**WORK INSTRUCTIONS**. In full and without change, repeat the records shown below.

Saved entries:
====================

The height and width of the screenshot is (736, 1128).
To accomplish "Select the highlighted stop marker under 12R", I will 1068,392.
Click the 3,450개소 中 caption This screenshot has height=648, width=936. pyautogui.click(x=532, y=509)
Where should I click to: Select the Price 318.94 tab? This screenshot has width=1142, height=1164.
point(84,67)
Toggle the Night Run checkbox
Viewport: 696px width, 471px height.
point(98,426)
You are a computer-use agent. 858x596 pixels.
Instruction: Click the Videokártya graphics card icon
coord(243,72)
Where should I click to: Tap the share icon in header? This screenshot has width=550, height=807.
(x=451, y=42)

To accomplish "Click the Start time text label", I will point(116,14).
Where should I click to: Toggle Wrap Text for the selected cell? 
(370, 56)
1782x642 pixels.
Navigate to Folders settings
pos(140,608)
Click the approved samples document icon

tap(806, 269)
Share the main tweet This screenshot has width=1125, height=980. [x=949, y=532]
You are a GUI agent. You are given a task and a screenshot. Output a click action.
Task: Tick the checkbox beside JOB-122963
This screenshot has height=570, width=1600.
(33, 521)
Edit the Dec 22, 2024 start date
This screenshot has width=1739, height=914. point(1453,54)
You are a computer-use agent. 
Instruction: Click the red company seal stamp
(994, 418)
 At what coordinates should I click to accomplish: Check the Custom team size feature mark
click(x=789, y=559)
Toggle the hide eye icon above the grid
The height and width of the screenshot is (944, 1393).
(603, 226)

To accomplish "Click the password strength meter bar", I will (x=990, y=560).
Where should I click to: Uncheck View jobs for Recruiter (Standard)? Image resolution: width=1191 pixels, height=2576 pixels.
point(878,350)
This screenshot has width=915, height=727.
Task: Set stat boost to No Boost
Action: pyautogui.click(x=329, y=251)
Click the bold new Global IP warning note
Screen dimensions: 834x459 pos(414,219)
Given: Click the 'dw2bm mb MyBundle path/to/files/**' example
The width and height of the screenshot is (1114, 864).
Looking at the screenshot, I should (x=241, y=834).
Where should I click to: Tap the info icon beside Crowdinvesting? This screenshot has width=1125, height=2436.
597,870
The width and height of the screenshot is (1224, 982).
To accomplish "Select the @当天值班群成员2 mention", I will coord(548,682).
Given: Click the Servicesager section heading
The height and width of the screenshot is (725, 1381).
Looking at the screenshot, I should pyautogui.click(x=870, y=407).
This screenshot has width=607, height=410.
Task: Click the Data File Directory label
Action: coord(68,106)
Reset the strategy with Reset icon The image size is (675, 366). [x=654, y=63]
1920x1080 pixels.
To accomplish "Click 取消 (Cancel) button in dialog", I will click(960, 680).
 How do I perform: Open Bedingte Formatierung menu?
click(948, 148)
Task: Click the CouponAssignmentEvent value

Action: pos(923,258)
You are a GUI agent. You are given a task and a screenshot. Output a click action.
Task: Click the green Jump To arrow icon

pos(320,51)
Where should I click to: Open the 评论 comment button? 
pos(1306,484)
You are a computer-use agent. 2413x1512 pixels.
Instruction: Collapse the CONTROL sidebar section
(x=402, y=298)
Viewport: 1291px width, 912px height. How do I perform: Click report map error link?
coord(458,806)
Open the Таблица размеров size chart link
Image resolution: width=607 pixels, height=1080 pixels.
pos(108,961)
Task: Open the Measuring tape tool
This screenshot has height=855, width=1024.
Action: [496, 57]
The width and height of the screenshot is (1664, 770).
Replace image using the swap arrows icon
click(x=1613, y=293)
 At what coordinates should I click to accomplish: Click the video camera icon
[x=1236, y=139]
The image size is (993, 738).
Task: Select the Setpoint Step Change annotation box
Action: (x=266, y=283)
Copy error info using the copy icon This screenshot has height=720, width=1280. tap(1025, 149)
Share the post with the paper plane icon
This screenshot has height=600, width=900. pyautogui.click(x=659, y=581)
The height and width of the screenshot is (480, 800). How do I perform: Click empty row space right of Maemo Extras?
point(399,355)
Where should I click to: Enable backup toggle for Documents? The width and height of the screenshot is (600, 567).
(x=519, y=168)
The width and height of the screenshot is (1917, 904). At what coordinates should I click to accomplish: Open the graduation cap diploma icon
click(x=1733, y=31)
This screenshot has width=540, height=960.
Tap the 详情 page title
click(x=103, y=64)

====================

**ANSWER FOR THE TASK**.
The height and width of the screenshot is (736, 1128).
To accomplish "Select the highlighted stop marker under 12R", I will 1068,392.
Click the 3,450개소 中 caption This screenshot has height=648, width=936. pyautogui.click(x=532, y=509)
Where should I click to: Select the Price 318.94 tab? This screenshot has width=1142, height=1164.
point(84,67)
Toggle the Night Run checkbox
Viewport: 696px width, 471px height.
point(98,426)
You are a computer-use agent. 858x596 pixels.
Instruction: Click the Videokártya graphics card icon
coord(243,72)
Where should I click to: Tap the share icon in header? This screenshot has width=550, height=807.
(x=451, y=42)

To accomplish "Click the Start time text label", I will point(116,14).
Where should I click to: Toggle Wrap Text for the selected cell? 
(370, 56)
1782x642 pixels.
Navigate to Folders settings
pos(140,608)
Click the approved samples document icon

tap(806, 269)
Share the main tweet This screenshot has width=1125, height=980. [x=949, y=532]
You are a GUI agent. You are given a task and a screenshot. Output a click action.
Task: Tick the checkbox beside JOB-122963
This screenshot has height=570, width=1600.
(33, 521)
Edit the Dec 22, 2024 start date
This screenshot has width=1739, height=914. point(1453,54)
You are a computer-use agent. 
Instruction: Click the red company seal stamp
(994, 418)
 At what coordinates should I click to accomplish: Check the Custom team size feature mark
click(x=789, y=559)
Toggle the hide eye icon above the grid
The height and width of the screenshot is (944, 1393).
(603, 226)

To accomplish "Click the password strength meter bar", I will (x=990, y=560).
Where should I click to: Uncheck View jobs for Recruiter (Standard)? Image resolution: width=1191 pixels, height=2576 pixels.
point(878,350)
This screenshot has width=915, height=727.
Task: Set stat boost to No Boost
Action: pyautogui.click(x=329, y=251)
Click the bold new Global IP warning note
Screen dimensions: 834x459 pos(414,219)
Given: Click the 'dw2bm mb MyBundle path/to/files/**' example
The width and height of the screenshot is (1114, 864).
Looking at the screenshot, I should (x=241, y=834).
Where should I click to: Tap the info icon beside Crowdinvesting? This screenshot has width=1125, height=2436.
597,870
The width and height of the screenshot is (1224, 982).
To accomplish "Select the @当天值班群成员2 mention", I will coord(548,682).
Given: Click the Servicesager section heading
The height and width of the screenshot is (725, 1381).
Looking at the screenshot, I should pyautogui.click(x=870, y=407).
This screenshot has width=607, height=410.
Task: Click the Data File Directory label
Action: coord(68,106)
Reset the strategy with Reset icon The image size is (675, 366). [x=654, y=63]
1920x1080 pixels.
To accomplish "Click 取消 (Cancel) button in dialog", I will click(960, 680).
 How do I perform: Open Bedingte Formatierung menu?
click(948, 148)
Task: Click the CouponAssignmentEvent value

Action: pos(923,258)
You are a GUI agent. You are given a task and a screenshot. Output a click action.
Task: Click the green Jump To arrow icon

pos(320,51)
Where should I click to: Open the 评论 comment button? 
pos(1306,484)
You are a computer-use agent. 2413x1512 pixels.
Instruction: Collapse the CONTROL sidebar section
(x=402, y=298)
Viewport: 1291px width, 912px height. How do I perform: Click report map error link?
coord(458,806)
Open the Таблица размеров size chart link
Image resolution: width=607 pixels, height=1080 pixels.
pos(108,961)
Task: Open the Measuring tape tool
This screenshot has height=855, width=1024.
Action: [496, 57]
The width and height of the screenshot is (1664, 770).
Replace image using the swap arrows icon
click(x=1613, y=293)
 At what coordinates should I click to accomplish: Click the video camera icon
[x=1236, y=139]
The image size is (993, 738).
Task: Select the Setpoint Step Change annotation box
Action: (x=266, y=283)
Copy error info using the copy icon This screenshot has height=720, width=1280. tap(1025, 149)
Share the post with the paper plane icon
This screenshot has height=600, width=900. pyautogui.click(x=659, y=581)
The height and width of the screenshot is (480, 800). How do I perform: Click empty row space right of Maemo Extras?
point(399,355)
Where should I click to: Enable backup toggle for Documents? The width and height of the screenshot is (600, 567).
(x=519, y=168)
The width and height of the screenshot is (1917, 904). At what coordinates should I click to accomplish: Open the graduation cap diploma icon
click(x=1733, y=31)
This screenshot has width=540, height=960.
Tap the 详情 page title
click(x=103, y=64)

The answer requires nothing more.